WORK INSTRUCTIONS →
In the records below, find the line containing "This screenshot has height=745, width=1080.", then print it and every following line exactly, through the last, without pictures.

··· PROVIDED MATERIAL

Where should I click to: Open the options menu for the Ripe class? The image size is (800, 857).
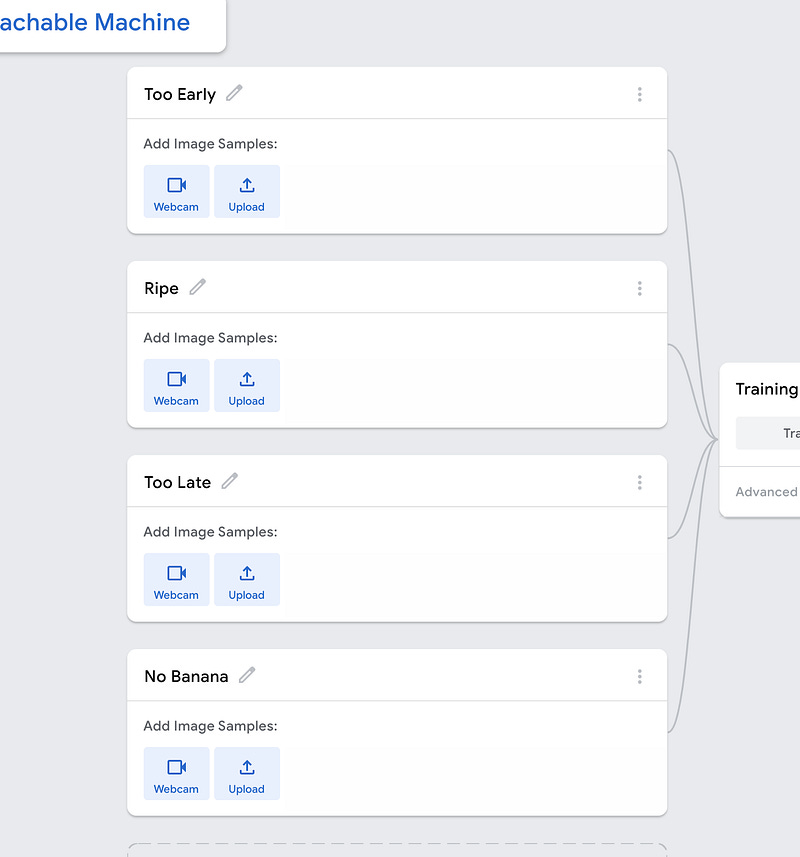pos(639,287)
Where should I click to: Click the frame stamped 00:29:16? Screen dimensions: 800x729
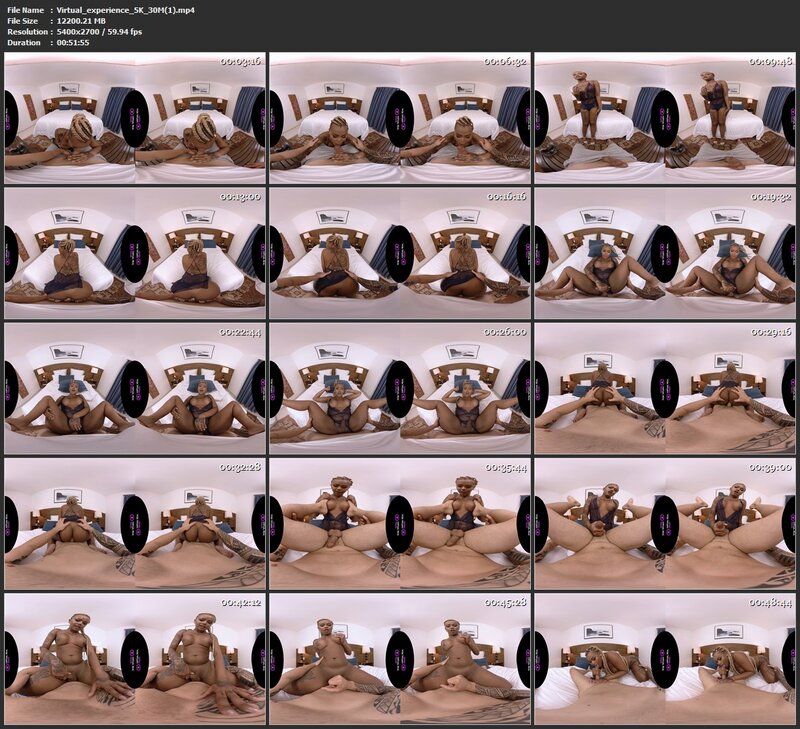click(x=665, y=388)
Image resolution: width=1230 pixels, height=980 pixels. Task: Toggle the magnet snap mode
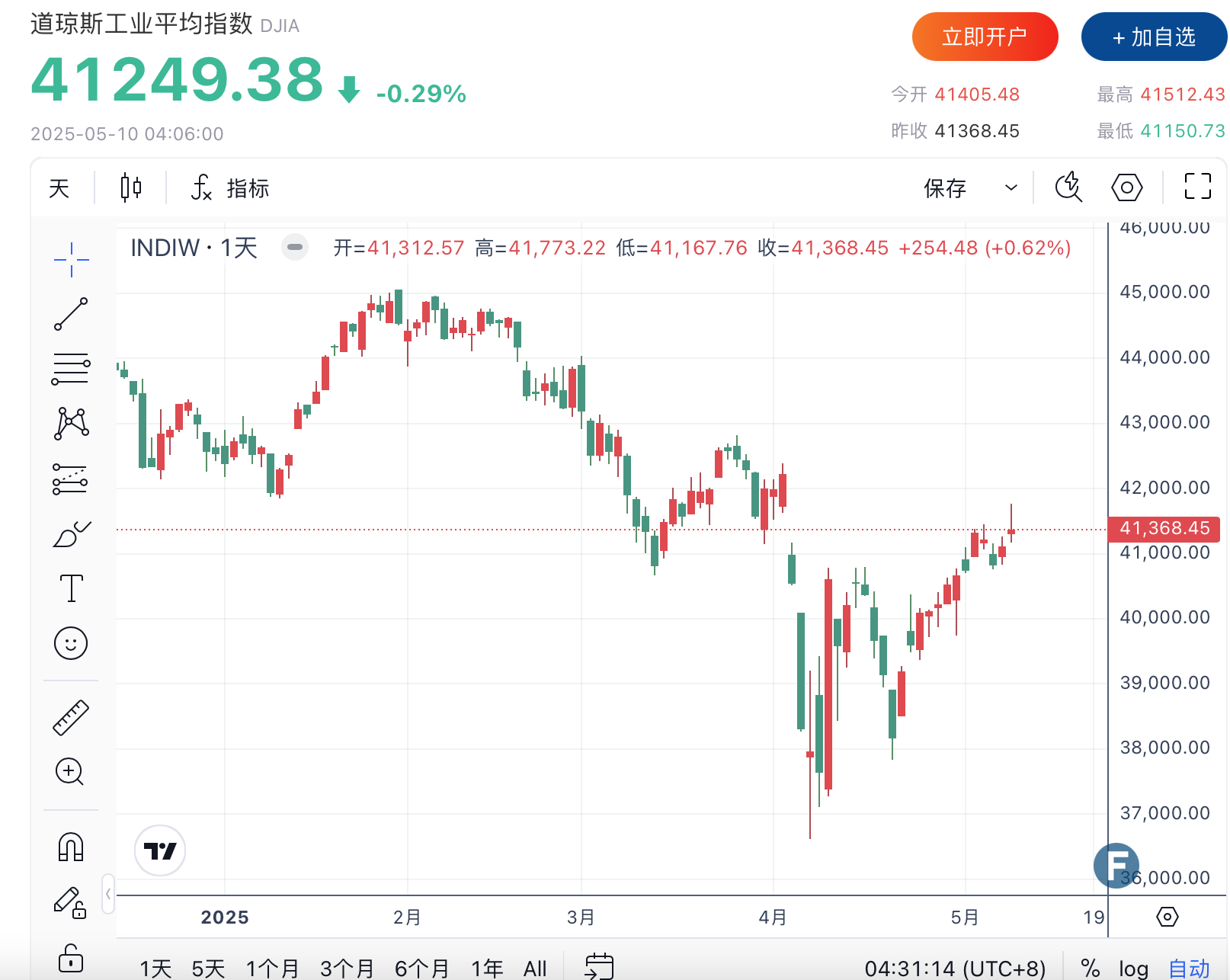point(71,847)
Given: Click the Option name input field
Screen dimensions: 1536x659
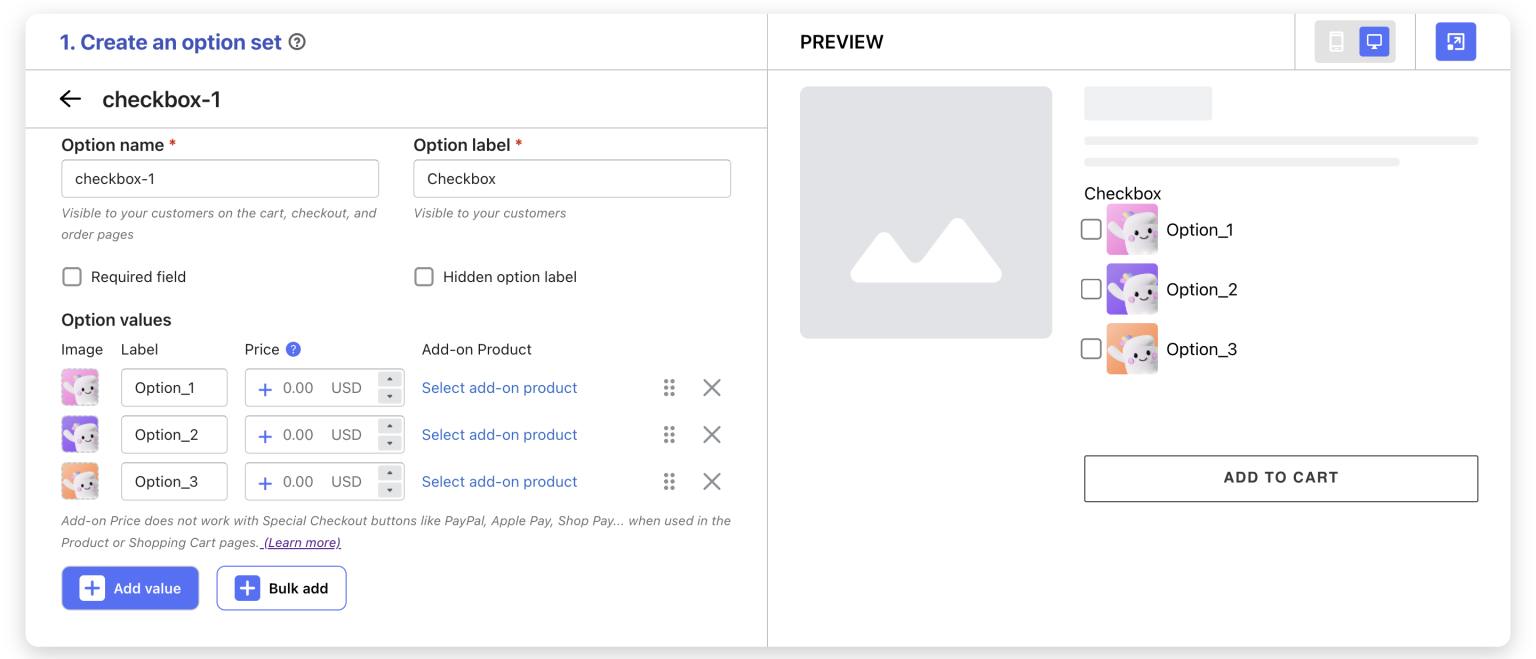Looking at the screenshot, I should click(219, 178).
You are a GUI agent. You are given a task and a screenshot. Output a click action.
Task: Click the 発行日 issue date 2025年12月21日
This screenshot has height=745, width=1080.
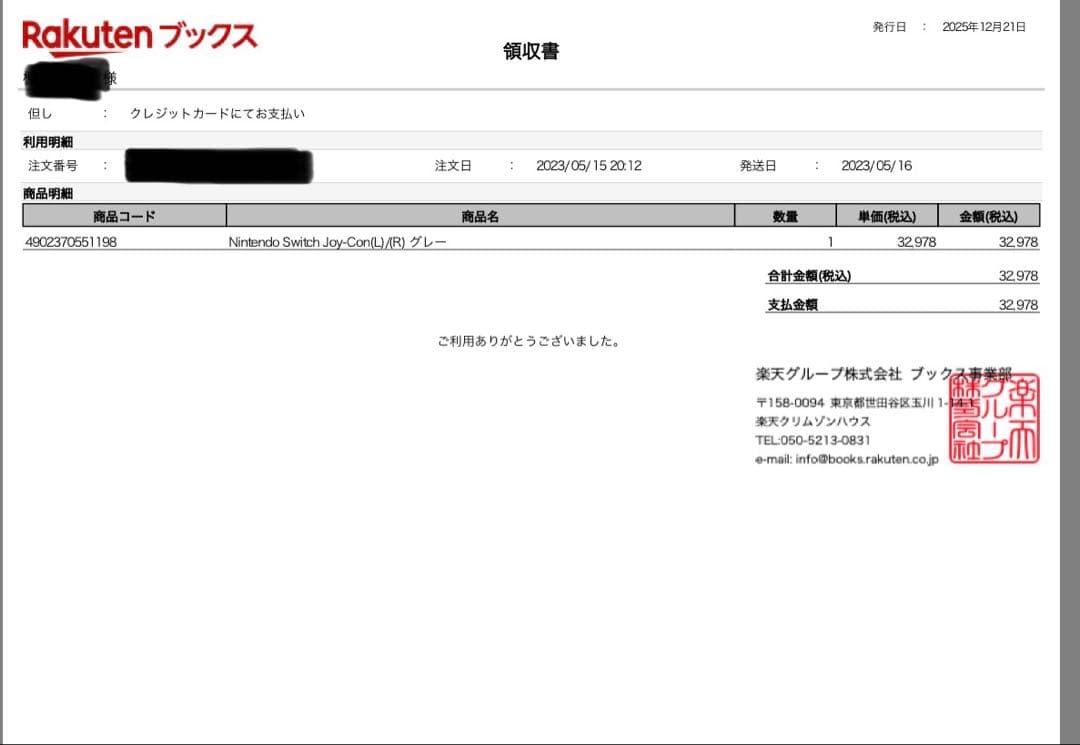(983, 27)
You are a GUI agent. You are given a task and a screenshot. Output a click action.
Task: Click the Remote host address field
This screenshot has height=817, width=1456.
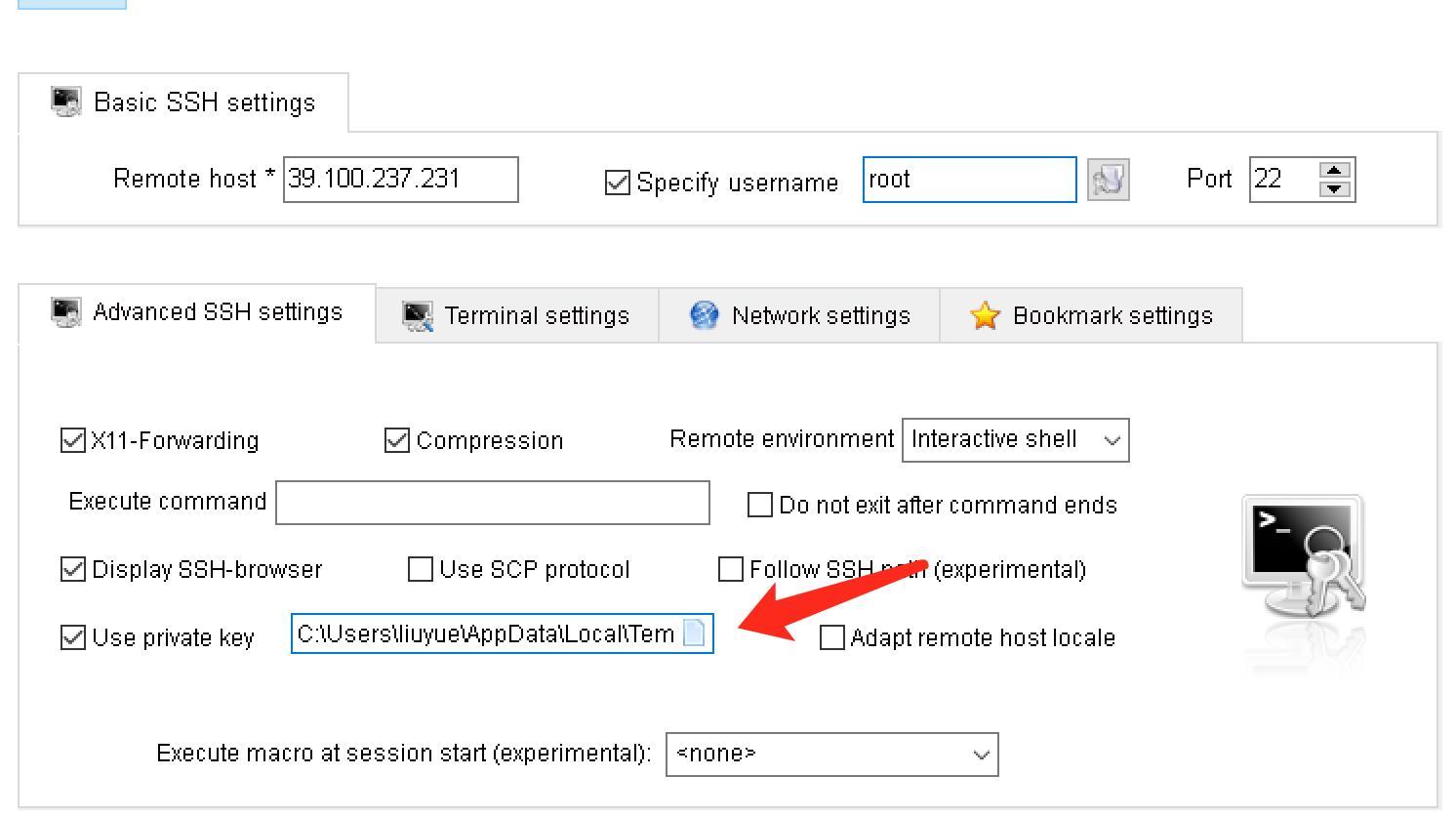[401, 180]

······

RESULT OF THE EXERCISE →
This screenshot has height=745, width=1080.
(983, 27)
You are a GUI agent. You are given a task and a screenshot. Output a click action.
Task: Click the Remote host address field
This screenshot has height=817, width=1456.
[401, 180]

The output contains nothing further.